As desculpas é uma daquelas raras obras que graciosamente faz a ponte entre a filosofia e a literatura. A obra está menos preocupada em afirmar quaisquer doutrinas filosóficas particulares do que em criar um retrato do filósofo ideal. Em julgamento, com sua vida em jogo, Sócrates mantém sua frieza e defende firmemente seu modo de vida como inquestionavelmente justo. Esse discurso serviu de inspiração e justificativa para pensadores filosóficos desde então. Também é valioso na medida em que liga três temas principais no pensamento socrático: ironia socrática, a Elenchus (o modo socrático de investigação) e as preocupações éticas mais elevadas que dominam a vida de Sócrates.
O oráculo délfico, que proclamava que Sócrates era o mais sábio dos homens porque sabe que nada sabe, pode ser colocado como a fonte da ironia socrática. Esse oráculo levou Sócrates a assumir sua postura altamente irônica de confessar sua própria ignorância e, ainda assim, mostrar que seus interlocutores são ainda mais ignorantes do que ele; grande sabedoria acaba, ao contrário da expectativa, residindo em um humilde reconhecimento da ignorância.

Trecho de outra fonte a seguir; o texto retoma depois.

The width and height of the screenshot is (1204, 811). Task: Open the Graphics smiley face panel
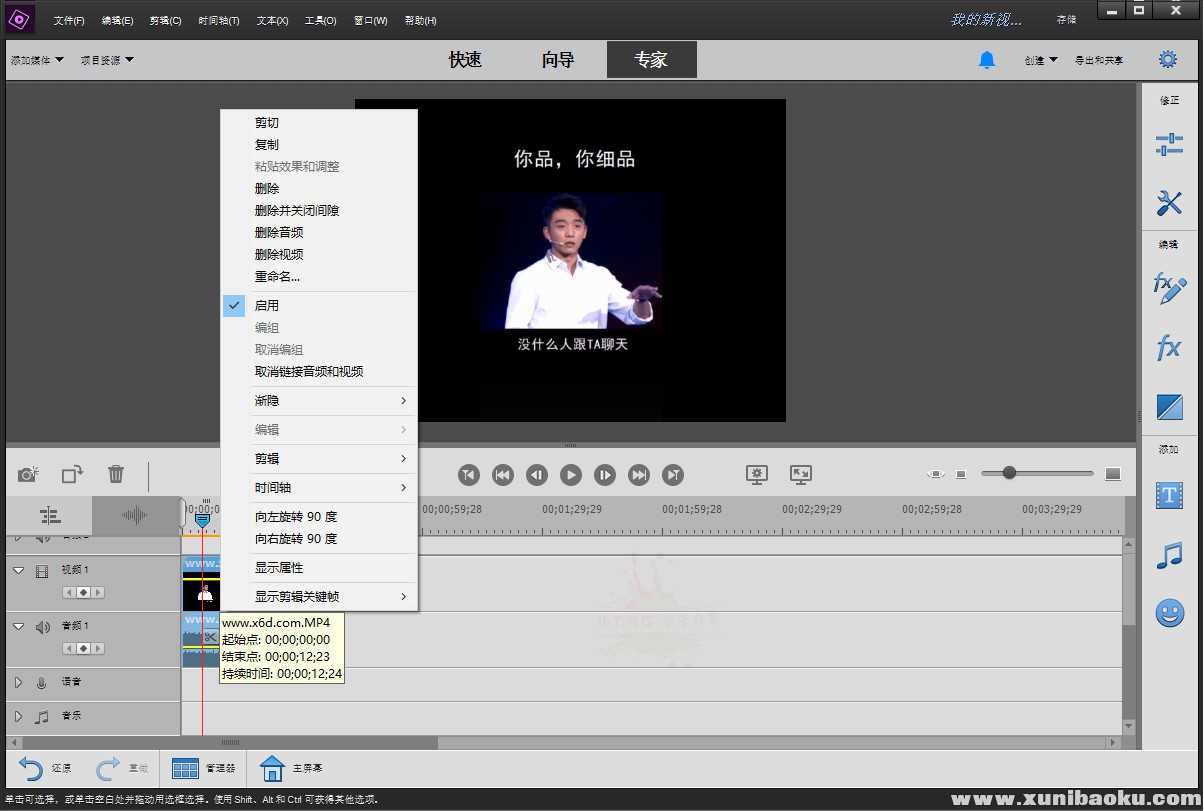(1168, 613)
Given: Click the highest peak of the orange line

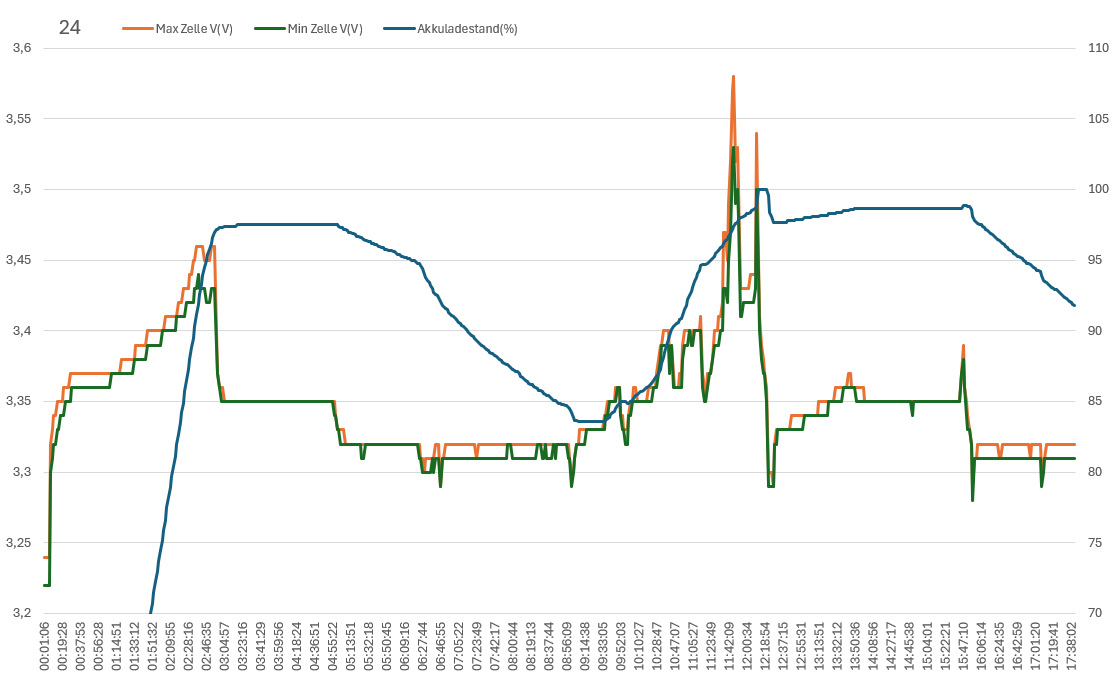Looking at the screenshot, I should coord(733,77).
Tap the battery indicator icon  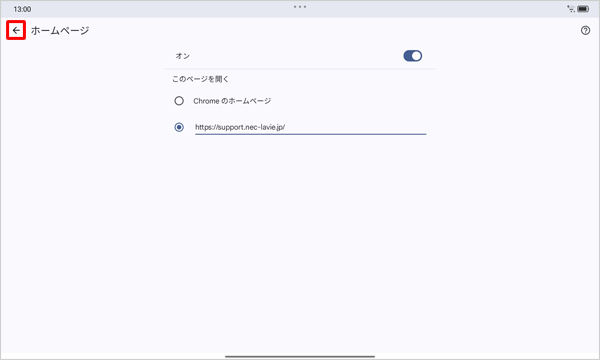[583, 9]
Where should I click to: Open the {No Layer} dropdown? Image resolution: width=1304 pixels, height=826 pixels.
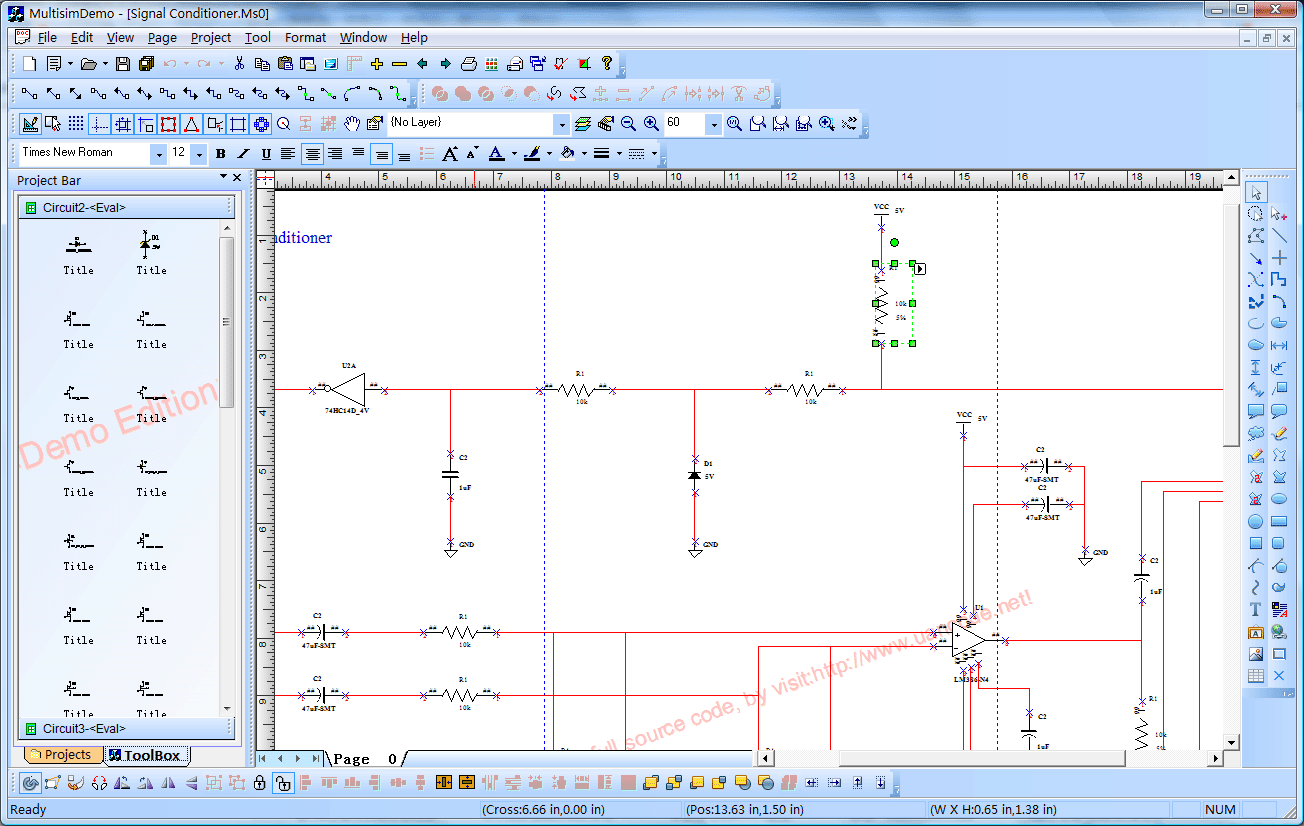pos(562,123)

Com sabedoria desse tipo, Sócrates não se leva muito a sério. Na verdade, sua sabedoria é profundamente humilhante, pois questiona todas as pretensões de conhecimento humano. Com um sorriso, Sócrates aceita que está melhor quanto menos pensa que sabe, e passa essa sabedoria junto com o humor apropriado.
Esta ironia, então, informa profundamente o Elenchus, O modo de investigação preferido de Sócrates. É importante notar que quase todos os relatos escritos de Sócrates são diálogos (As desculpas é uma exceção) - Sócrates nunca dá palestras sobre suas crenças de uma maneira unilateral. Isso apóia a ideia de que Sócrates não tem conhecimento próprio para apresentar. Seu método de investigação consiste em identificar o que seu interlocutor pensa que sabe e, então, dissecar lentamente essas afirmações de conhecimento. As desculpas, no entanto, é apresentado quase exclusivamente na forma de um monólogo, porque Sócrates não está discutindo e desmontar qualquer reivindicação particular, tanto quanto ele está expondo o método por trás dessas desmontagens. Como tal, é um comentário inestimável sobre os outros diálogos.
o Elenchus age para desiludir os interlocutores de Sócrates de suas pretensões e, assim, aprofunda sua sabedoria. Para Sócrates, sabedoria e virtude estão intimamente ligadas, então seus esforços servem para melhorar a sociedade como um todo. Na opinião de Sócrates, se formos todos sábios, nenhum de nós jamais errará, e nosso autoconhecimento levará a uma vida mais saudável e plena. Assim, o filósofo, de acordo com Sócrates, não segue meramente as buscas intelectuais abstratas por diversão, mas está envolvido em atividades do mais alto valor moral.